Tourism Minister Rafael Bonilla said that even with the downturn in air arrivals, the Dominican Republic -- with over 30,000 hotel rooms -- still fared better in 2001 than either Cuba or Jamaica. According to Bonilla, the government is studying 97 petitions for new hotel construction worth hundreds of millions of dollars. The new resorts would go rise in Boca Chica, San Pedro de Macoris, Bayahibe, Puerto Plata, Punta Cana, Samana, Jarabacoa, Barahona and Río San Juan.
"The overall number of tourists has fallen," said García. "Nevertheless, many Argentines, Venezuelans and Brazilians have decided not to fly to Florida but to the Dominican Republic instead, and we've maintained the flow of tourists from Europe. In the last few months, we're also receiving passengers from the United States who have never traveled here before."
All those passengers, of course, translates into business for InterDuty Free.
At the moment, duty-free shoppers entering or leaving the Dominican Republic spend an average $40-50 apiece. That money is spent on fragrance and cosmetics (40%); tobacco (25%); liquor (14%); watches (9%), and electronics, jewelry and other luxury goods (12%).
Otilia Solano, InterDuty Free's purchasing director for liquor and tobacco, says whisky comprises 50% and rum 20% of all alcohol sales; the remaining 30% consists of vodka, liqueurs and other spirits.

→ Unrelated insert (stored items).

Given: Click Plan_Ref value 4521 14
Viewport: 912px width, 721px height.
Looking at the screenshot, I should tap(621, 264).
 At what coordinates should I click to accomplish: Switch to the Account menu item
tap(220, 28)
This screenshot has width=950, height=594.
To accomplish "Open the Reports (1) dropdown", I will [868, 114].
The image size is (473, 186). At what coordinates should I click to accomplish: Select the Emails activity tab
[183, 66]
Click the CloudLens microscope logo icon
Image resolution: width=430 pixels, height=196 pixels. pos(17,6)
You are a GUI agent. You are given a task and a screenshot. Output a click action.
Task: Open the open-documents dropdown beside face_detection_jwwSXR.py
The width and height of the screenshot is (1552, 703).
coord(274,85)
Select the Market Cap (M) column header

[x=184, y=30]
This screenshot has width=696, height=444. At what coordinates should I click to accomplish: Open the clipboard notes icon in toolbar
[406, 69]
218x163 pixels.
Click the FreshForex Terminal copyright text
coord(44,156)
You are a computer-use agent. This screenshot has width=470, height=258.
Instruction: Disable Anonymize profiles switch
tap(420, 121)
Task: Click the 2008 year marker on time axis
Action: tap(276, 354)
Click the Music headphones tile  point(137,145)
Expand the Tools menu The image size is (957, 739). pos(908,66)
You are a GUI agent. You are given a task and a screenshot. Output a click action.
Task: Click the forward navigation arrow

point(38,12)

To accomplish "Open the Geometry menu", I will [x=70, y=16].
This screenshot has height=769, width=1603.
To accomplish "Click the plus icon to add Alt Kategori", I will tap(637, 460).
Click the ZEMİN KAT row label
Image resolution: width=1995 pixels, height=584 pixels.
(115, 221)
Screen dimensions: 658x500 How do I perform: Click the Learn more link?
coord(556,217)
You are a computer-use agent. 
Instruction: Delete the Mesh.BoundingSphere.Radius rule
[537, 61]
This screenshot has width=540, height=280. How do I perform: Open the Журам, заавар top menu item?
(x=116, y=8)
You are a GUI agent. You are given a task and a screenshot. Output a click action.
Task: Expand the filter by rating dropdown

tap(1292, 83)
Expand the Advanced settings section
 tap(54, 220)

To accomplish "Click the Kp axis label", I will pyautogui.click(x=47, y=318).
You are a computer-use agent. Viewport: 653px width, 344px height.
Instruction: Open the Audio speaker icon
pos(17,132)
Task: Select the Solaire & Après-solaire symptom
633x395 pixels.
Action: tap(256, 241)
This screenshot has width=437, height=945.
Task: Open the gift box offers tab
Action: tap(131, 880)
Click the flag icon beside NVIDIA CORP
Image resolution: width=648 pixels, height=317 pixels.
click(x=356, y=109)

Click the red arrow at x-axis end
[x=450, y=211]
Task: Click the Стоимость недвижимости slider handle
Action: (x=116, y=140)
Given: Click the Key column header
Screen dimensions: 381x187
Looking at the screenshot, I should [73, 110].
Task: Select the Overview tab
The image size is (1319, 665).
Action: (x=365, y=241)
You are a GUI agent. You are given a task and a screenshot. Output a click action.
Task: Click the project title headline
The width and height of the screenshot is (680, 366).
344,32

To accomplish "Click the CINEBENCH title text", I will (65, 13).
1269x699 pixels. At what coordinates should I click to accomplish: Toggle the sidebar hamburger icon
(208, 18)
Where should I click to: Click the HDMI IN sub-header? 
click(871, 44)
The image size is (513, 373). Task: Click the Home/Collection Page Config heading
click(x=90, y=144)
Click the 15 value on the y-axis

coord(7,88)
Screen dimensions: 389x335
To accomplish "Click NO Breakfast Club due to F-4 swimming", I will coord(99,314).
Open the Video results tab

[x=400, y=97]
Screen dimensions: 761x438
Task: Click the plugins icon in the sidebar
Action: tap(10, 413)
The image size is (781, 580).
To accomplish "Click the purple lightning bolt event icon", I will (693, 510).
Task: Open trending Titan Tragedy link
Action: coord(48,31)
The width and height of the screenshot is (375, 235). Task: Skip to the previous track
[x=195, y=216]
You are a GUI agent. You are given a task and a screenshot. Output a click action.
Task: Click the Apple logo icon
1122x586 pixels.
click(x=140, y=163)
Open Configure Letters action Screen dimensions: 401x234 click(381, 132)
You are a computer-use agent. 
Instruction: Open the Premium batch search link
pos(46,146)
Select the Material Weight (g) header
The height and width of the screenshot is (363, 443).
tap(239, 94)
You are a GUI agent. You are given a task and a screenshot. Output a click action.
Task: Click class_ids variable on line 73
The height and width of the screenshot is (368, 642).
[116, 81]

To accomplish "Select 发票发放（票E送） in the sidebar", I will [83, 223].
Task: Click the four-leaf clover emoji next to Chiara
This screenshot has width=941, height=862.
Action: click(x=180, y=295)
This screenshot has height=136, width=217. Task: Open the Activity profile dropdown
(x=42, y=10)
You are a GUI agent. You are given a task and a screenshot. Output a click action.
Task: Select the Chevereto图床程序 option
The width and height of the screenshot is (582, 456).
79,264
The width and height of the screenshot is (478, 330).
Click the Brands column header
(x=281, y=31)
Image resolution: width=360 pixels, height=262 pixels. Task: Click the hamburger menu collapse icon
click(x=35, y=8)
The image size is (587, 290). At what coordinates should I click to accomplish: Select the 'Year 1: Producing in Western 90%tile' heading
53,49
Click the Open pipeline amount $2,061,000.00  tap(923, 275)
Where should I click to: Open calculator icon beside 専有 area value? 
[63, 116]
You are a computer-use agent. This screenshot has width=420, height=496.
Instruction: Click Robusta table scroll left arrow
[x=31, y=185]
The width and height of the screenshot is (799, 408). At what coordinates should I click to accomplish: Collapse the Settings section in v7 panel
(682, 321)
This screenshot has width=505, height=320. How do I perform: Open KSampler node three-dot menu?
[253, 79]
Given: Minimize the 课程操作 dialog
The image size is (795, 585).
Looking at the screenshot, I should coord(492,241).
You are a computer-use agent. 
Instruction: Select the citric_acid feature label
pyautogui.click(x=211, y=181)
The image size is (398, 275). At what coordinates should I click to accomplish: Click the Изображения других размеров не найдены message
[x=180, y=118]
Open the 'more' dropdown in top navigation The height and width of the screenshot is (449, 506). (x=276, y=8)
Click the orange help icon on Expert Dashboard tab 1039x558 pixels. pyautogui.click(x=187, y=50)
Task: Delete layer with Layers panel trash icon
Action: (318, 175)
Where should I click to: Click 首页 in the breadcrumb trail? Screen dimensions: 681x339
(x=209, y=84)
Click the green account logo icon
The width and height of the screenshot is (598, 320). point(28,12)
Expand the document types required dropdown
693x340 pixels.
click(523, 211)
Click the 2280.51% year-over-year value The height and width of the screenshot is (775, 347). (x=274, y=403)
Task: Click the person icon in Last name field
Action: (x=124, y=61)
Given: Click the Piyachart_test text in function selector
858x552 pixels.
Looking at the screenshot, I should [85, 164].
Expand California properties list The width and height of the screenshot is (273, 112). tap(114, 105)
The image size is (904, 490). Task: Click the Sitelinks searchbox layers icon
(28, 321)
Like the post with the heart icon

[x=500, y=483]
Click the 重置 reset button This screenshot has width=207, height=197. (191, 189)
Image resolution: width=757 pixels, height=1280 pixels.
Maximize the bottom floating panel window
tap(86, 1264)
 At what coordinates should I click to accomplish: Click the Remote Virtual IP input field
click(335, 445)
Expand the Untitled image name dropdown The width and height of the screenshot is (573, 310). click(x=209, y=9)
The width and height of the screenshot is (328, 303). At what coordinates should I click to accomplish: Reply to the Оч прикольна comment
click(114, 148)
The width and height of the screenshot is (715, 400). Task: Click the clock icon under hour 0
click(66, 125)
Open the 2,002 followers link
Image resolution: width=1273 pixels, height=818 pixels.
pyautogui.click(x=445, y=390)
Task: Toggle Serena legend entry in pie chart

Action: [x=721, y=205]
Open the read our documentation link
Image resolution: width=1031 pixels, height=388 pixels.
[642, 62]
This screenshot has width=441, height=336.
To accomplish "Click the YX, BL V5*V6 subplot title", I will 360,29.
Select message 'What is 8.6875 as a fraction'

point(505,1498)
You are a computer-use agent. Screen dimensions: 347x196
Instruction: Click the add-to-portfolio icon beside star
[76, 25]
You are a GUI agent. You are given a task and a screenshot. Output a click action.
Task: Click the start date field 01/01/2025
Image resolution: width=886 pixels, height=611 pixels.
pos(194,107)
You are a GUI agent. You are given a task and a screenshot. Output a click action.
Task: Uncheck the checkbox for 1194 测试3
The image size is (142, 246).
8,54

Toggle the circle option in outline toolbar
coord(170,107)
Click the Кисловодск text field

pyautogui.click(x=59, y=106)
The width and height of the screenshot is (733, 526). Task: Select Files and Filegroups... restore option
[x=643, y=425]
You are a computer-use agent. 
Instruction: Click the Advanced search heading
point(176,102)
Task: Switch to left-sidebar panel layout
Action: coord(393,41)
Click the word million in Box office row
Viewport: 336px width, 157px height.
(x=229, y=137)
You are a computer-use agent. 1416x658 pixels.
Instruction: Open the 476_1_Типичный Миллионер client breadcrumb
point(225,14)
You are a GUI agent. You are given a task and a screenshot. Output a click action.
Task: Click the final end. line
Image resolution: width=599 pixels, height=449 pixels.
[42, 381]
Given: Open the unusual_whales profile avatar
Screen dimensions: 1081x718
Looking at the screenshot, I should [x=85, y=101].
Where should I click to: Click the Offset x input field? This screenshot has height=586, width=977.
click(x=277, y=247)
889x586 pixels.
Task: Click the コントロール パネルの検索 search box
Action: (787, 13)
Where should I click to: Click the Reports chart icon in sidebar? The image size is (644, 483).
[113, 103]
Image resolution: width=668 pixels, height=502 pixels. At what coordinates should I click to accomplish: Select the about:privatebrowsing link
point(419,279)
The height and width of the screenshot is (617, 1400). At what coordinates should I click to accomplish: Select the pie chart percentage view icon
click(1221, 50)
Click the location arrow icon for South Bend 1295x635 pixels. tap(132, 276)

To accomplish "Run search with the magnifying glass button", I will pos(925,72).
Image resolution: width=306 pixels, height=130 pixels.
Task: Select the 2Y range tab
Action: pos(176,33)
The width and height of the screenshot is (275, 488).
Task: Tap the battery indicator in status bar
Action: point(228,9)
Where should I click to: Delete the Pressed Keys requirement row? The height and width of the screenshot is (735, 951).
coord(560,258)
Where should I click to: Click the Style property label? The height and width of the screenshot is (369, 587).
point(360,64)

Best-selling liquor products, she said, are Johnnie Walker Black ($30.50 per liter) and 12-Year Chivas Regal ($28.00 per liter). In the rum category, locally produced Brugal is the most important, accounting for 35% of rum sales; that's followed by another local brand, Barceló, with 30%. Other popular rums offered by InterDuty Free include Bacardi, local rum Bermudez and two Cuban brands, Ron Varadero and Havana Club.
InterDuty Free also carries 50 brands of Dominican cigars -- not surprising, considering that the Dominican Republic now supplies 62% of the U.S. cigar market and has recently emerged as the world's largest cigar exporter.
What is surprising is that more of those cigars are not being sold by InterDuty Free. "We do sell a lot of cigars, but it's not our No. 1 tobacco item. Marlboro is," said Solano, noting that the popular U.S. cigarette brand sells for $14 a carton in her stores.